In [38]:
import numpy as np
import tensorflow as tf
import pandas as pd
import quantecon
import quantecon.game_theory as gt

g_PD = gt.NormalFormGame((2, 2))
g_PD[0, 0] = 1, 1
g_PD[0, 1] = -2, 3
g_PD[1, 0] = 3, -2
g_PD[1, 1] = 0, 0

g_BoS = gt.NormalFormGame((2, 2))
g_BoS[0, 0] = 4, 3
g_BoS[0, 1] = 0, 0
g_BoS[1, 0] = 0, 0
g_BoS[1, 1] = 3, 4

g_MP = gt.NormalFormGame((2, 2))
g_MP[0, 0] = -2, 2
g_MP[0, 1] = 2, -2
g_MP[1, 0] = 2, -2
g_MP[1, 1] = -2, 2

In [8]:
gt.support_enumeration(g_PD)

[(array([ 0.,  1.]), array([ 0.,  1.]))]

In [9]:
gt.support_enumeration(g_BoS)

[(array([ 1.,  0.]), array([ 1.,  0.])),
 (array([ 0.,  1.]), array([ 0.,  1.])),
 (array([ 0.66666667,  0.33333333]), array([ 0.33333333,  0.66666667]))]

In [10]:
gt.support_enumeration(g_MP)

[(array([ 0.5,  0.5]), array([ 0.5,  0.5]))]

In [60]:
from scipy.stats import rv_discrete

def create_network_graph(action_space, optimizer):
    weights = tf.Variable(tf.ones([action_space]))
    chosen_action = tf.argmax(weights, 0)

    reward_holder = tf.placeholder(shape=[1], dtype=tf.float32)
    action_holder = tf.placeholder(shape=[1], dtype=tf.int32)
    responsible_weight = tf.slice(weights, action_holder, [1])
    loss = -(tf.log(responsible_weight)*reward_holder)
    update = optimizer.minimize(loss)
    
    sess = tf.Session()
    
    return weights, chosen_action, reward_holder, action_holder, responsible_weight, loss, update, sess


def play_action(game, player, p1_action, p2_action):
    '''Plays the game once an action has been decided by player 2'''
    return game.payoff_profile_array[p1_action][p2_action][player]
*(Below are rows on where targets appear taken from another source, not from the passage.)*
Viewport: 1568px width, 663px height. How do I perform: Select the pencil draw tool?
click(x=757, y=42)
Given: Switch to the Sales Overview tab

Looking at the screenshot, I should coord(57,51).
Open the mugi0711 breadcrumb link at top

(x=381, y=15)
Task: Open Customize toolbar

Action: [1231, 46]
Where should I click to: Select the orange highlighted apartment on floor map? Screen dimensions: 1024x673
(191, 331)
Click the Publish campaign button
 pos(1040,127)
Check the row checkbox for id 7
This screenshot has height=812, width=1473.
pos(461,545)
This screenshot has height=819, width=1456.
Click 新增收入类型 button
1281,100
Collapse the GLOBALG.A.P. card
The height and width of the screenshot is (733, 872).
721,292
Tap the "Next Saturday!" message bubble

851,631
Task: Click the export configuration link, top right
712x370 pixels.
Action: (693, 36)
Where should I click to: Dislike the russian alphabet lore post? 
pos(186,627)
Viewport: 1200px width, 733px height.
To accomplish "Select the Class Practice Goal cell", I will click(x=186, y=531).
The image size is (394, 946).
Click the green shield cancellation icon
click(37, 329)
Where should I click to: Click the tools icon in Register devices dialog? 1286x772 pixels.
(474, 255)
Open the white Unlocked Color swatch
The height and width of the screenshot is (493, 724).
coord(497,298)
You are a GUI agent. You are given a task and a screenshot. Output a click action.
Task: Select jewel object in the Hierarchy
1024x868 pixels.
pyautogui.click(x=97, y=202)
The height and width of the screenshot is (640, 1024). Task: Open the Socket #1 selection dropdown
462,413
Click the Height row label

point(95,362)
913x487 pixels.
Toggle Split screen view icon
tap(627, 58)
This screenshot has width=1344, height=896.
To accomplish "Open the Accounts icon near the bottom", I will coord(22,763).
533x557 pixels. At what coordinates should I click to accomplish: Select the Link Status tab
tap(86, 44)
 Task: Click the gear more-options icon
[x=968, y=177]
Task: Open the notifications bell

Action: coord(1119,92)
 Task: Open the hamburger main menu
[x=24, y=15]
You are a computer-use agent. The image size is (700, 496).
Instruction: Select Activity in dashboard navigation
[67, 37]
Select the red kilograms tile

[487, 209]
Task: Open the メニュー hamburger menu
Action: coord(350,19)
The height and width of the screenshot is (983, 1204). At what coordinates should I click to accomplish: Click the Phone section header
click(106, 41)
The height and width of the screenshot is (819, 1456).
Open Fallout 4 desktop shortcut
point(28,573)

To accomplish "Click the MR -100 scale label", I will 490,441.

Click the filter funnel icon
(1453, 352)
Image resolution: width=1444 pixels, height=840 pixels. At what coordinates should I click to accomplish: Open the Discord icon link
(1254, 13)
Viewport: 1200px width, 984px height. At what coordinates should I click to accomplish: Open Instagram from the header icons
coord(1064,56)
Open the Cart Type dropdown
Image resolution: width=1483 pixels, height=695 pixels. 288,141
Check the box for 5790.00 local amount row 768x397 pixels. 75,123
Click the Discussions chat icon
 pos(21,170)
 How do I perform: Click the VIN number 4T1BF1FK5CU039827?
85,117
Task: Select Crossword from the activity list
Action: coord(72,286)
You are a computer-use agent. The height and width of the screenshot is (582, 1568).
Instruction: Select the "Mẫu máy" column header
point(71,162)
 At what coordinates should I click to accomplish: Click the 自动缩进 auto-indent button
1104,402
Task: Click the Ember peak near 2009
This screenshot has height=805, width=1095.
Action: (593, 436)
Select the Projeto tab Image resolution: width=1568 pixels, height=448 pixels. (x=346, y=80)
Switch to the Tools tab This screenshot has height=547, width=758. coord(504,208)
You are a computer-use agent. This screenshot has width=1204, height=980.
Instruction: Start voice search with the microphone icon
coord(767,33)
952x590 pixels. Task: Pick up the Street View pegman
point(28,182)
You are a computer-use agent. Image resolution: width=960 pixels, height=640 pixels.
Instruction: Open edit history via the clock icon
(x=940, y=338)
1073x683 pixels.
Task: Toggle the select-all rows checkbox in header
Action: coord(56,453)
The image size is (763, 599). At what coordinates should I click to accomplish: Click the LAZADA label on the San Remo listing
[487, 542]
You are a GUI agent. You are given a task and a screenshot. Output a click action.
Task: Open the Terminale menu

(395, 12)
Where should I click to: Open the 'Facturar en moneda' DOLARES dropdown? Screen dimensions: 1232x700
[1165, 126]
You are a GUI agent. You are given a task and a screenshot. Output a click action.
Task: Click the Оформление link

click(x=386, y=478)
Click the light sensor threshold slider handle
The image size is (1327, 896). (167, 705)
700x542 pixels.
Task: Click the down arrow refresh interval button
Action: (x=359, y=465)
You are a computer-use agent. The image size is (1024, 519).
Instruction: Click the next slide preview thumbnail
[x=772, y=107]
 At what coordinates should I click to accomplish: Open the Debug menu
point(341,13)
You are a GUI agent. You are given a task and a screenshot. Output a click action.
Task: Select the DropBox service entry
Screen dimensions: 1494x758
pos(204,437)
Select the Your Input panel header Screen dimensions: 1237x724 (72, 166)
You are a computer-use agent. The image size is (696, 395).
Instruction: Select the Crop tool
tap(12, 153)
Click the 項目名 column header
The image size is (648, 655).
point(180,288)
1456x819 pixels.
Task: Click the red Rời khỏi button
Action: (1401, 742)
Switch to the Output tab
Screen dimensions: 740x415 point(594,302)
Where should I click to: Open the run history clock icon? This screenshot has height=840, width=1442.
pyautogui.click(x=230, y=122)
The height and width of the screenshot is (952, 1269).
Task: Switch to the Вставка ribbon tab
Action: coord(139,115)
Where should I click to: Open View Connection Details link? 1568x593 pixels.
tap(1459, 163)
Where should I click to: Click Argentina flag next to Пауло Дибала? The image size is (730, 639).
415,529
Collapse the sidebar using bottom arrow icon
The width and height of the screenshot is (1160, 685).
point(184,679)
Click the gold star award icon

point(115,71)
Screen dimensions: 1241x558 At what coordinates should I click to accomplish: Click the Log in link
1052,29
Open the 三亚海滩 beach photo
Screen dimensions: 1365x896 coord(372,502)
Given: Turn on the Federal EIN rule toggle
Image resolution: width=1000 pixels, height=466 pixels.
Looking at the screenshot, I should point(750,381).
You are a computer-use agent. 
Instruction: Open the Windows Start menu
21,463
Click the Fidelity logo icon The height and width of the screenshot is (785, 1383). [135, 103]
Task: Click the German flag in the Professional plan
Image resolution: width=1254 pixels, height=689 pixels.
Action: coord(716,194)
def choose_opponent_action(action_space, density):
    distribution = rv_discrete(values=(action_space, density))
    return distribution.rvs()


def choose_action(ra_prob, action_space, sess, chosen_action):
    '''Choose either a random action or one from our network.'''
    if np.random.rand() < ra_prob:
        return np.random.randint(action_space)
    else: 
        return sess.run(chosen_action)


def play_game_nvh(game, opponent_actions, opponent_density, episodes=5000, ra_prob=0.1):
    '''Plays game between a network and a rational agent.'''
    # Graph
    tf.reset_default_graph()
    
    action_history = []
    opponent_action_history = []

    action_space = game.nums_actions[0]
    
    weights = tf.Variable(tf.ones([action_space]))
    chosen_action = tf.argmax(weights, 0)

    reward_holder = tf.placeholder(shape=[1], dtype=tf.float32)
    action_holder = tf.placeholder(shape=[1], dtype=tf.int32)
    responsible_weight = tf.slice(weights, action_holder, [1])
    loss = -(tf.log(responsible_weight)*reward_holder)
    optimizer = tf.train.AdamOptimizer(learning_rate=0.001)
    update = optimizer.minimize(loss)

    total_reward = np.zeros(action_space)
    
    init = tf.global_variables_initializer()

    # Launch the tensorflow graph
    with tf.Session() as sess:
        sess.run(init)
        for i in range(episodes):
            if i<100:
                action = choose_action(0.5, action_space, sess, chosen_action)
            else:
                action = choose_action(ra_prob, action_space, sess, chosen_action)
            opponent_action = choose_opponent_action(opponent_actions, opponent_density)
            reward = play_action(game, 0, action, opponent_action)
            action_history.append(action)
            opponent_action_history.append(opponent_action)
            
            
            # Update the network.
            _, resp, ww = sess.run([update, responsible_weight, weights],
                                    feed_dict={reward_holder:[reward],
                                               action_holder:[action]})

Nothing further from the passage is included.